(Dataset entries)
━━━━━━

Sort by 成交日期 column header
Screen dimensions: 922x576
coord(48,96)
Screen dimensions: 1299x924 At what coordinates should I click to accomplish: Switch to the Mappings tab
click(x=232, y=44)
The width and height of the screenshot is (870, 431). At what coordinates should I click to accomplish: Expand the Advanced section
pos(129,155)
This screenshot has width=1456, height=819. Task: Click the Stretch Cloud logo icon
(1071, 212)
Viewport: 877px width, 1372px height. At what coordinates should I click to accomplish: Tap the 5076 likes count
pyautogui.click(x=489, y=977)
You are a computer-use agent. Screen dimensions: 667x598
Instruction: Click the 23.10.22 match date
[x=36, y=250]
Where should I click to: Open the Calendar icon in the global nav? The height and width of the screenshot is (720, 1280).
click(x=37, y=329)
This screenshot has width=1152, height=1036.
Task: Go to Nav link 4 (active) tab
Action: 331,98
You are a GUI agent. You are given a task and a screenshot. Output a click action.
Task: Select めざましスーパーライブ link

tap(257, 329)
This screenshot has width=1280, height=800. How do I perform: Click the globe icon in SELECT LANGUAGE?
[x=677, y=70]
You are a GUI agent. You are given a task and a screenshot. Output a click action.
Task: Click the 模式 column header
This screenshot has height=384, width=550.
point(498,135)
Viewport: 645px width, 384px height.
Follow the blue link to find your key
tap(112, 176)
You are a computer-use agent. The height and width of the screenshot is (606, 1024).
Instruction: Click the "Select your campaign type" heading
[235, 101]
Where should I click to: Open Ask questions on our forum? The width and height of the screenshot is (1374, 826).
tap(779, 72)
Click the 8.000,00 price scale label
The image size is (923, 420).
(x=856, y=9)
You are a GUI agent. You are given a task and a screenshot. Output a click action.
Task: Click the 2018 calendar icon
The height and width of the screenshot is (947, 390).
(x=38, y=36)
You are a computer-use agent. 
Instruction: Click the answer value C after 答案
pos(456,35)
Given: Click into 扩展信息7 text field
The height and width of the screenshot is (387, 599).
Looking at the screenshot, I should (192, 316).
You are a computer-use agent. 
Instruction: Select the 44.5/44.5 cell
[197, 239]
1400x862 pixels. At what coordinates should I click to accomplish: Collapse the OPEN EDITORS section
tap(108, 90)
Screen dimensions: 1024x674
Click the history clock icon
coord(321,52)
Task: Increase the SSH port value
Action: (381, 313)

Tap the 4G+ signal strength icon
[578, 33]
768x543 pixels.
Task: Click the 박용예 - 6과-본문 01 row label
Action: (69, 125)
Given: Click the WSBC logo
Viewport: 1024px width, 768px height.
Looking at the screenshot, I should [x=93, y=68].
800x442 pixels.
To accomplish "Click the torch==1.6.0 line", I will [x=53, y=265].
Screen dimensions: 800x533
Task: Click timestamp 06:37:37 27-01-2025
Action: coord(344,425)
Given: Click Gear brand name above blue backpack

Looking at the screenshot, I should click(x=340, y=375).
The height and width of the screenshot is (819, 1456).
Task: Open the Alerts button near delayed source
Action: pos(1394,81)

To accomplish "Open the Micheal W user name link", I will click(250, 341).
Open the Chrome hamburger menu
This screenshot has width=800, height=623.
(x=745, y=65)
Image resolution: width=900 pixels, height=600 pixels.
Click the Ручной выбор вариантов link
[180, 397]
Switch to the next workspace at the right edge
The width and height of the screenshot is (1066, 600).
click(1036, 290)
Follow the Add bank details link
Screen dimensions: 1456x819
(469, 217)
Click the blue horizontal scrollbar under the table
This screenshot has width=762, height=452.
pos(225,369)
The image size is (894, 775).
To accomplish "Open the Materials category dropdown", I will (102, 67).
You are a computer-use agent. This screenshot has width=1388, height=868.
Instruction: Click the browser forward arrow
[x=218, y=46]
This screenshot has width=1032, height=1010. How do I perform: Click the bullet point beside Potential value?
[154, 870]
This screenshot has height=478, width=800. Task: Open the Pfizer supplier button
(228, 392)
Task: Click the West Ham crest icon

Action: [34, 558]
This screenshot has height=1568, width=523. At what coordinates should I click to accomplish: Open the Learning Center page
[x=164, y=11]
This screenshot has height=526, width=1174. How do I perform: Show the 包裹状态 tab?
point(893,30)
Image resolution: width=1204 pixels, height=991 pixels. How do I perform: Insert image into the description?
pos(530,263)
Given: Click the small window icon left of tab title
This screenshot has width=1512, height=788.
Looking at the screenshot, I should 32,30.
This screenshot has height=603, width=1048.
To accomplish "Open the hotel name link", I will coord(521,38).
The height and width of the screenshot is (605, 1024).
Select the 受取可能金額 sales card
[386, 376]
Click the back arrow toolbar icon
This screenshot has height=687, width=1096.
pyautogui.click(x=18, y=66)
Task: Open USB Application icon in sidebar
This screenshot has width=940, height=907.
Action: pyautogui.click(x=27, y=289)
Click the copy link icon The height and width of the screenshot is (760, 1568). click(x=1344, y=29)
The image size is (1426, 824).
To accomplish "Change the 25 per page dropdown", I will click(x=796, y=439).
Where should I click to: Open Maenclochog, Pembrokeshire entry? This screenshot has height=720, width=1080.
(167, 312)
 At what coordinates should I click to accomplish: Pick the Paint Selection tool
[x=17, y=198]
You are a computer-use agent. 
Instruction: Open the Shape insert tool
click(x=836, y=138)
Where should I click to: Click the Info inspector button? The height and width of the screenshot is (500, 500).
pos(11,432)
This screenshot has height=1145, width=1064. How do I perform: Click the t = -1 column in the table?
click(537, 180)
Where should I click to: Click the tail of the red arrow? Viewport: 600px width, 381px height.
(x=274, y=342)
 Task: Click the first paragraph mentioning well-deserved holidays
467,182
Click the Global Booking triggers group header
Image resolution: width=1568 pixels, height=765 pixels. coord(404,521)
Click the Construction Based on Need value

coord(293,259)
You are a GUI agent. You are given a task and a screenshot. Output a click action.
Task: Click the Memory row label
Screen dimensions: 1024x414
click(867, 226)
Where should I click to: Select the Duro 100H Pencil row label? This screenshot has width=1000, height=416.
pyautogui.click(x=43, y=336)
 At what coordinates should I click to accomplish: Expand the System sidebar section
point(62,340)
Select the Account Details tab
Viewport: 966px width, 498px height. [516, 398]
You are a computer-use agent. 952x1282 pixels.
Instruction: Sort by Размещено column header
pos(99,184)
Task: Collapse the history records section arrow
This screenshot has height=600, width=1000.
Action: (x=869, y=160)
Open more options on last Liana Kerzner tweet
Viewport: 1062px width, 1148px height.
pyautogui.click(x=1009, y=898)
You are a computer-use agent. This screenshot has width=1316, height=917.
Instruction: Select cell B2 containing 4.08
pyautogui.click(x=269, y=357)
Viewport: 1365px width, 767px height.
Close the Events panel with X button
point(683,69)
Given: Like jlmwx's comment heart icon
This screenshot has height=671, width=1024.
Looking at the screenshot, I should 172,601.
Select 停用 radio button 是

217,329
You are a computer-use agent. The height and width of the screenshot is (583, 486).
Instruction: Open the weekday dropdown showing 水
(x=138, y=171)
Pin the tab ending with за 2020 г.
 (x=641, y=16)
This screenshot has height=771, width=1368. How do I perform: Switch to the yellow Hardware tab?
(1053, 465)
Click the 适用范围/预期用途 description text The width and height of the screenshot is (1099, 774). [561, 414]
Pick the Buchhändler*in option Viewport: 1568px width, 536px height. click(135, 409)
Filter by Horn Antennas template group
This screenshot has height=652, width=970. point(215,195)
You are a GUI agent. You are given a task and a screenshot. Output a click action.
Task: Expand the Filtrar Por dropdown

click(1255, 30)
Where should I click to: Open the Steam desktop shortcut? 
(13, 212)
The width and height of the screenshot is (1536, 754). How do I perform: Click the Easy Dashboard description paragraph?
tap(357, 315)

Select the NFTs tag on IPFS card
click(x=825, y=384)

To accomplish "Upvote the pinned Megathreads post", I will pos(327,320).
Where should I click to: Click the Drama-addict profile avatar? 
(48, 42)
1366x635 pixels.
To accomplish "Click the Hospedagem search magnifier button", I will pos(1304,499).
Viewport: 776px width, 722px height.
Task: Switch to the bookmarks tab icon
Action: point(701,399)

━━━━━━

# Exercise instructions:
If the word "text" appears in a line above, copy that line.

# Written response:
Given: Click into 扩展信息7 text field
Click the 适用范围/预期用途 description text The width and height of the screenshot is (1099, 774). [561, 414]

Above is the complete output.